Supreme Court to hear case seeking to revive Trump 'public charge' rule nixed by Biden

John Fritze
USA TODAY

WASHINGTON – The Supreme Court agreed Friday to consider a lawsuit brought by more than a dozen states challenging how President Joe Biden’s administration ended a controversial Trump-era policy intended to curb legal immigration.  

In agreeing to hear the case, the court limited its review to whether a group of conservative states led by Arizona are able to defend the rule.

At issue is President Donald Trump’s "public charge" rule, approved by his administration in 2019, that denied green cards to immigrants if officials determine they may benefit from safety net programs, such as rental assistance or food stamps.

When Biden became president his administration stopped defending the Trump rule in court, not challenging an order from a federal judge in Illinois that blocked the regulation. The Supreme Court dismissed a challenge to the rule in another suit in March.

Public charge:Immigration was a hot topic at the Supreme Court. That's changed.

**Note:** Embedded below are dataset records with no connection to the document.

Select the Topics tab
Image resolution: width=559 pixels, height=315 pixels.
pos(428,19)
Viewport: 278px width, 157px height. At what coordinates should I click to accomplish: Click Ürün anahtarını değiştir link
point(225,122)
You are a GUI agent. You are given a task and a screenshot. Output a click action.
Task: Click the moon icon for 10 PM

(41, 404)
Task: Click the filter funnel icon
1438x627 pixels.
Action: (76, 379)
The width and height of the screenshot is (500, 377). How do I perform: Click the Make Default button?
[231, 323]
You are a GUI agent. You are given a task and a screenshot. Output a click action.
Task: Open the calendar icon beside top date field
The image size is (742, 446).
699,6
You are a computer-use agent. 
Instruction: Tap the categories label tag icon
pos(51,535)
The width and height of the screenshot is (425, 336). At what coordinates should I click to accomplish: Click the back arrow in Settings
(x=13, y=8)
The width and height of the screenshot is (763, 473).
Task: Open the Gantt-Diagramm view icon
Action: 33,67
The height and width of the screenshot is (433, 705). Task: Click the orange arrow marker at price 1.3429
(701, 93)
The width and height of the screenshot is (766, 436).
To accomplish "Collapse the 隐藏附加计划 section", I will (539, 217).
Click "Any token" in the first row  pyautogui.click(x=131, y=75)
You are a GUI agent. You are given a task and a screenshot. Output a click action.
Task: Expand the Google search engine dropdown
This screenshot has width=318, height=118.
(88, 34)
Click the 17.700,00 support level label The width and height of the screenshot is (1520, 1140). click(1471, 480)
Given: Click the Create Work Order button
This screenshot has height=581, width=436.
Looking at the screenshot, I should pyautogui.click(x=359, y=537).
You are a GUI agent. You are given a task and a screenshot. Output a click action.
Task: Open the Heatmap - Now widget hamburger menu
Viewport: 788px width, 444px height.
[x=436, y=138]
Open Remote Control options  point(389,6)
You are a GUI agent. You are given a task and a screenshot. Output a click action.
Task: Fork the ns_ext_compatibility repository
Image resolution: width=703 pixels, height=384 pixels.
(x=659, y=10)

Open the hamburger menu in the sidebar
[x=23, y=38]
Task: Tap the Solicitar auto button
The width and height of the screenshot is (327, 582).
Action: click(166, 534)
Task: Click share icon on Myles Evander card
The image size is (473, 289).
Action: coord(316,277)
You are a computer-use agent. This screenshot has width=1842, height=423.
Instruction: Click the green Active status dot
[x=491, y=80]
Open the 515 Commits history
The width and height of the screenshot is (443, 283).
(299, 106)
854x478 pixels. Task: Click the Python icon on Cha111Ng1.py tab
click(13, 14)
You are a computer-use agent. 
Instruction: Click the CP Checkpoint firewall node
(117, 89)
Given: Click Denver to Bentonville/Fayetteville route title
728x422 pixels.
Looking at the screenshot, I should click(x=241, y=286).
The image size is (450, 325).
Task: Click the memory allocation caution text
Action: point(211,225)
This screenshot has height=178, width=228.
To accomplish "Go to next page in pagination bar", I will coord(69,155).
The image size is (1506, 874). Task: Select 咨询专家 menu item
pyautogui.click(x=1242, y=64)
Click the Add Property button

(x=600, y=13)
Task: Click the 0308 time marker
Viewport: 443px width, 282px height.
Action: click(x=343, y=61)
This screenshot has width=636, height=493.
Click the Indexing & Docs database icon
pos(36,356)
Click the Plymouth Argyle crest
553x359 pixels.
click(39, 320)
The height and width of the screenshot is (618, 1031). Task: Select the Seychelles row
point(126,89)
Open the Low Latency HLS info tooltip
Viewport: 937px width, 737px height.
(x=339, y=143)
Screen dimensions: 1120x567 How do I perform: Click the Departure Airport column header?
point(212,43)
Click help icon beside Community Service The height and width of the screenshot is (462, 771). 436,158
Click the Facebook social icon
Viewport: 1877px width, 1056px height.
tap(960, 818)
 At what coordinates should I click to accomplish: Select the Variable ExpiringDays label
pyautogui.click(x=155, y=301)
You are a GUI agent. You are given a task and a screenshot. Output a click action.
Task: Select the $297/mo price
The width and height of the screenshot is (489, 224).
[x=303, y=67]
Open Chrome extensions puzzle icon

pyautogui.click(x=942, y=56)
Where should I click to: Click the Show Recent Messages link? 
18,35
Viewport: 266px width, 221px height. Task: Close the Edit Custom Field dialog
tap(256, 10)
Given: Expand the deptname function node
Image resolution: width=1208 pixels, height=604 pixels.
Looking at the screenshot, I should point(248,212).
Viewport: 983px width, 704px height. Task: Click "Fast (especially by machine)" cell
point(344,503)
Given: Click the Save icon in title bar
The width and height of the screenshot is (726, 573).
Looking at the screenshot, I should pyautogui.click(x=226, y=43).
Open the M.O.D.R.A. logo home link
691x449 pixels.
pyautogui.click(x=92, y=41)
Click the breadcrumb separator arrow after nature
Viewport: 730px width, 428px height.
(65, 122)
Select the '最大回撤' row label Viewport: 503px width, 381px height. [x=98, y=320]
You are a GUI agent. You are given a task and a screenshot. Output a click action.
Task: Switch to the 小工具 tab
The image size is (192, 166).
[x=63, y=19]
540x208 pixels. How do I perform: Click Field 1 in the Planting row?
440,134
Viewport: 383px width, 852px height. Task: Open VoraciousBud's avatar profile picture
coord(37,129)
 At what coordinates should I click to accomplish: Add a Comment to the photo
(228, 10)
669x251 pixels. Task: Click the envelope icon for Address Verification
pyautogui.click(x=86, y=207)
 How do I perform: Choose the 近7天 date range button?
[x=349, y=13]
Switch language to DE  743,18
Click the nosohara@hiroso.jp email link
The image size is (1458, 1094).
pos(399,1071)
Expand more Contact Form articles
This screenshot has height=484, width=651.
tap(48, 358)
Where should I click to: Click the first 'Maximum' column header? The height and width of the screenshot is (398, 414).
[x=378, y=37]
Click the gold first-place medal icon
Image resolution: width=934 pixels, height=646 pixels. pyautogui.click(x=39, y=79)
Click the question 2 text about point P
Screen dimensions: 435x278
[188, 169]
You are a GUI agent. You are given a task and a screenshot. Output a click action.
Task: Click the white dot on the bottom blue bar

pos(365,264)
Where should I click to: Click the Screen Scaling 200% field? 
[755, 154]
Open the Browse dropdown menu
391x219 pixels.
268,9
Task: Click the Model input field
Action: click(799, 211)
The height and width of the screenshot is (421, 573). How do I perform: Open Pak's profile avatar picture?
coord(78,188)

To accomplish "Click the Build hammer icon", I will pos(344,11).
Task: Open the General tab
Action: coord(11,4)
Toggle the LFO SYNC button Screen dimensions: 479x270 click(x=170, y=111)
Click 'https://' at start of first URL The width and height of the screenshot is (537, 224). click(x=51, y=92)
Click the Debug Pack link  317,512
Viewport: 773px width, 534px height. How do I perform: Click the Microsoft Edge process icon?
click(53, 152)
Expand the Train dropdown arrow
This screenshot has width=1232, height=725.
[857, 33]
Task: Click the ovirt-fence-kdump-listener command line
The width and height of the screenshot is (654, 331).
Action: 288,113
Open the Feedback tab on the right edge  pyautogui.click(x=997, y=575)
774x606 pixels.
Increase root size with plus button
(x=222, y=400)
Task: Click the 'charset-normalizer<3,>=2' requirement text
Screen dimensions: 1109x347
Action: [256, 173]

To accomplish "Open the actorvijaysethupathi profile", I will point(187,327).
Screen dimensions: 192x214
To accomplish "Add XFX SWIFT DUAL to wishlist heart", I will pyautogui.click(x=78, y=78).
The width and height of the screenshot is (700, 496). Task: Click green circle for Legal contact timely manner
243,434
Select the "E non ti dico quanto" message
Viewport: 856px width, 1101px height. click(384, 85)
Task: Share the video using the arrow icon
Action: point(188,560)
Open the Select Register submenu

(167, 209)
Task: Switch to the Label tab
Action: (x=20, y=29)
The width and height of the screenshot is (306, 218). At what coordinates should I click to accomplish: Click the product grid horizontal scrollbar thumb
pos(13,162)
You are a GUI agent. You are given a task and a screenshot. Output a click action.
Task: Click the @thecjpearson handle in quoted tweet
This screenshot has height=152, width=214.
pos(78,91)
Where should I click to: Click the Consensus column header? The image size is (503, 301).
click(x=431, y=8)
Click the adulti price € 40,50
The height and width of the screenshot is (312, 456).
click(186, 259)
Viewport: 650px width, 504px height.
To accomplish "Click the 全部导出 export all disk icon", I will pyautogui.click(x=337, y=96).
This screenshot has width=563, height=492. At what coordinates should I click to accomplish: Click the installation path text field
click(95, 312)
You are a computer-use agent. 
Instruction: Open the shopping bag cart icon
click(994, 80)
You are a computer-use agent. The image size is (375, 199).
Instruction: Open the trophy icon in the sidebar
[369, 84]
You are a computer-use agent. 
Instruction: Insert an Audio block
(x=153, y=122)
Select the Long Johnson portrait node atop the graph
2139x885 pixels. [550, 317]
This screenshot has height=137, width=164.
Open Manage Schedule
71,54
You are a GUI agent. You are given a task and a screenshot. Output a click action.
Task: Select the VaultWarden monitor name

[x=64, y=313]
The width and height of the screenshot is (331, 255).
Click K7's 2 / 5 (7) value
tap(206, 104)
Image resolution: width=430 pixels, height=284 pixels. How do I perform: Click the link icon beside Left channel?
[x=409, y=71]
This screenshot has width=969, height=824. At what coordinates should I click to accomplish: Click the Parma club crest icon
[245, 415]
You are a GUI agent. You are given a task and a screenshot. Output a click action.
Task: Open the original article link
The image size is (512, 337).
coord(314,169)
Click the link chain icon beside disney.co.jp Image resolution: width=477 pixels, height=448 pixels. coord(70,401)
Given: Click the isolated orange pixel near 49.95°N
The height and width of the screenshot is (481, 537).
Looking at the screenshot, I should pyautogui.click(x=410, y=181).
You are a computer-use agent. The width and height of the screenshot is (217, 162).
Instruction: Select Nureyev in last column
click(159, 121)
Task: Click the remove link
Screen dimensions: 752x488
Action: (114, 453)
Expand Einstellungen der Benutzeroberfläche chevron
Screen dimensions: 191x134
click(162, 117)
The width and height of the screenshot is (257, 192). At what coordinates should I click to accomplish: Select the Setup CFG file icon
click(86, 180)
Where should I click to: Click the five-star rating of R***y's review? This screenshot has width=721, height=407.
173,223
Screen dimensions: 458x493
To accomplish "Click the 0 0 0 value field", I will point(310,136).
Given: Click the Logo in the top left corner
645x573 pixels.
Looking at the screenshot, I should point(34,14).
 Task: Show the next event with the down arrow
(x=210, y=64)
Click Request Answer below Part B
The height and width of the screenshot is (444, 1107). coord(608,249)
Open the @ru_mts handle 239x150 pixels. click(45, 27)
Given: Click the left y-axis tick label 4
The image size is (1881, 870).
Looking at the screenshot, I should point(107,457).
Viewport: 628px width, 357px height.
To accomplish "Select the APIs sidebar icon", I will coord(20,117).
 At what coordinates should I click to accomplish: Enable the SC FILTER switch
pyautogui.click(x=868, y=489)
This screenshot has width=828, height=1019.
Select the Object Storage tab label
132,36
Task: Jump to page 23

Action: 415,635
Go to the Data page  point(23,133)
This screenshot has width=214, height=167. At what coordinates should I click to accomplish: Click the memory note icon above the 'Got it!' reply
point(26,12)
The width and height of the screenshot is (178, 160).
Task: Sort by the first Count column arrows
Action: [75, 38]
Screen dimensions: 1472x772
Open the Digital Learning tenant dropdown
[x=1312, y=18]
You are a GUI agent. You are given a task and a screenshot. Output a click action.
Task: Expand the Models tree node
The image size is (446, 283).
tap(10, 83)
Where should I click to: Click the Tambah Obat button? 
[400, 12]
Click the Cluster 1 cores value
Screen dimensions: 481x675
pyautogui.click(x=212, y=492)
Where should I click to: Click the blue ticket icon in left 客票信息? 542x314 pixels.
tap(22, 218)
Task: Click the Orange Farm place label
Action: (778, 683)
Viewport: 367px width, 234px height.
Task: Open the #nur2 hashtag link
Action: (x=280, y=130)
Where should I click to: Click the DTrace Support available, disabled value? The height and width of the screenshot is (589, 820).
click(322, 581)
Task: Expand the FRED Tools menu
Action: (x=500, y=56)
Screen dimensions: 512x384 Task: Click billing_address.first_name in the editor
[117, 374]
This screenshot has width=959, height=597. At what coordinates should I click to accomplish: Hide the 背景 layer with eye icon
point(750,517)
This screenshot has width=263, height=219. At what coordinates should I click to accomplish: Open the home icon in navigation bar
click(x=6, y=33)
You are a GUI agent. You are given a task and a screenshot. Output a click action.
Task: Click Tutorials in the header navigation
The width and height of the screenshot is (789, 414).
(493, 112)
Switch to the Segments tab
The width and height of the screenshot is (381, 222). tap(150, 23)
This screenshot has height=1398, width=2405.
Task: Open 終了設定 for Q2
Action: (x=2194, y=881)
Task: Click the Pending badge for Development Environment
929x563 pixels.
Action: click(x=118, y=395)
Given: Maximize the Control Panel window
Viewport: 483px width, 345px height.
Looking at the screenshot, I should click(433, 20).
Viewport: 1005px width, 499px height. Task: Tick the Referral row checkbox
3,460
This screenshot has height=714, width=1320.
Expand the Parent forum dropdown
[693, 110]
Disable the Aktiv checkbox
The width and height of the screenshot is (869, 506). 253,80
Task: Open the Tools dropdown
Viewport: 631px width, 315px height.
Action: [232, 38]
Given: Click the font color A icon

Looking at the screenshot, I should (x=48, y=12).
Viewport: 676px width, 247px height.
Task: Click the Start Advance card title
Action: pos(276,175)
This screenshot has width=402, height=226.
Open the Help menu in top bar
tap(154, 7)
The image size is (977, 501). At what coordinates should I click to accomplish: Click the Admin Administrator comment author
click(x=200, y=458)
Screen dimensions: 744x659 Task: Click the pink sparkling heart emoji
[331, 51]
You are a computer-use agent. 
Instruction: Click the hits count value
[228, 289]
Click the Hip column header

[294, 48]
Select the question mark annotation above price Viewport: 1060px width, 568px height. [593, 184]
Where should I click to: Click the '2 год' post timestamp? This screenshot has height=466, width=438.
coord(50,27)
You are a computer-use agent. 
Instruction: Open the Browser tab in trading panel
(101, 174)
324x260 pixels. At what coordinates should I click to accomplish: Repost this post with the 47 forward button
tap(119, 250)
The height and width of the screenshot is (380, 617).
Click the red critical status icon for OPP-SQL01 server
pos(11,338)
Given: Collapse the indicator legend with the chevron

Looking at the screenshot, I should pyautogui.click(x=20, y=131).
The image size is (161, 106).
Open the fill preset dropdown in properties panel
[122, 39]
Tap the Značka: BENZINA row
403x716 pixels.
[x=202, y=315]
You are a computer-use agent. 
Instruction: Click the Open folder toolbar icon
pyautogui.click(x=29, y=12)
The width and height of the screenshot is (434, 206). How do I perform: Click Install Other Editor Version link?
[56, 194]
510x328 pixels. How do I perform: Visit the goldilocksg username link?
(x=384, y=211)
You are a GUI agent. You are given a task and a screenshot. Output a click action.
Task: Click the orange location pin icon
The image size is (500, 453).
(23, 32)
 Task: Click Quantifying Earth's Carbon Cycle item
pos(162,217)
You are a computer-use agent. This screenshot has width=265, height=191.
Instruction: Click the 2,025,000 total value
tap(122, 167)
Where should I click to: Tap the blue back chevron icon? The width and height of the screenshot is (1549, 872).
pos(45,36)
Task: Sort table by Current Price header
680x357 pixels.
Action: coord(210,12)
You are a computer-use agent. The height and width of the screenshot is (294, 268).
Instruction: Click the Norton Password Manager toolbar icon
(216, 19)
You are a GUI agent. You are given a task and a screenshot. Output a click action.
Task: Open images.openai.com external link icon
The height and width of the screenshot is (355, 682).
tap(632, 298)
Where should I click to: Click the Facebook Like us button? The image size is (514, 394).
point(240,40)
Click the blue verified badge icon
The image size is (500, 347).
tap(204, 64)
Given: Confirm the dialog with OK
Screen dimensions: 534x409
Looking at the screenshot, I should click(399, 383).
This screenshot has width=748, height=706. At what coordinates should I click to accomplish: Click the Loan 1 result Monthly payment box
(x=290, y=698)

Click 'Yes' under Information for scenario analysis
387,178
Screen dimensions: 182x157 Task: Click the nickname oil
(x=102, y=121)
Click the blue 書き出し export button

In the current lawsuit, the conservative states sought to intervene to defend the Trump rule, arguing that the Biden administration bypassed the process required to change regulations. 

People wait in line outside the Supreme Court in Washington on Nov. 11, 2019, to be able to attend oral arguments.

The main question for the court is whether the states may defend the Trump rule in court at all. The California-based U.S. Court of Appeals for the 9th Circuit ruled they could not.

The Supreme Court declined to take up the broader, underlying question posed by the suit: Namely, may a new presidential administration kill a regulation approved by a predecessor by not fighting an injunction handed down by a court. 

A divided Supreme Court in August required Biden to reinstate a Trump policy requiring migrants to wait in Mexico while U.S. officials process their asylum claims. A conservative majority of the court said that the administration failed to demonstrate the decision to end the program was not "arbitrary and capricious."

Three liberal associate justices, Stephen Breyer, Sonia Sotomayor and Elena Kagan, would have allowed the administration to continue its suspension of the program.

The Department of Homeland Security announced in September it would try again to end the Migrant Protection Protocol program in a way that can withstand legal challenges.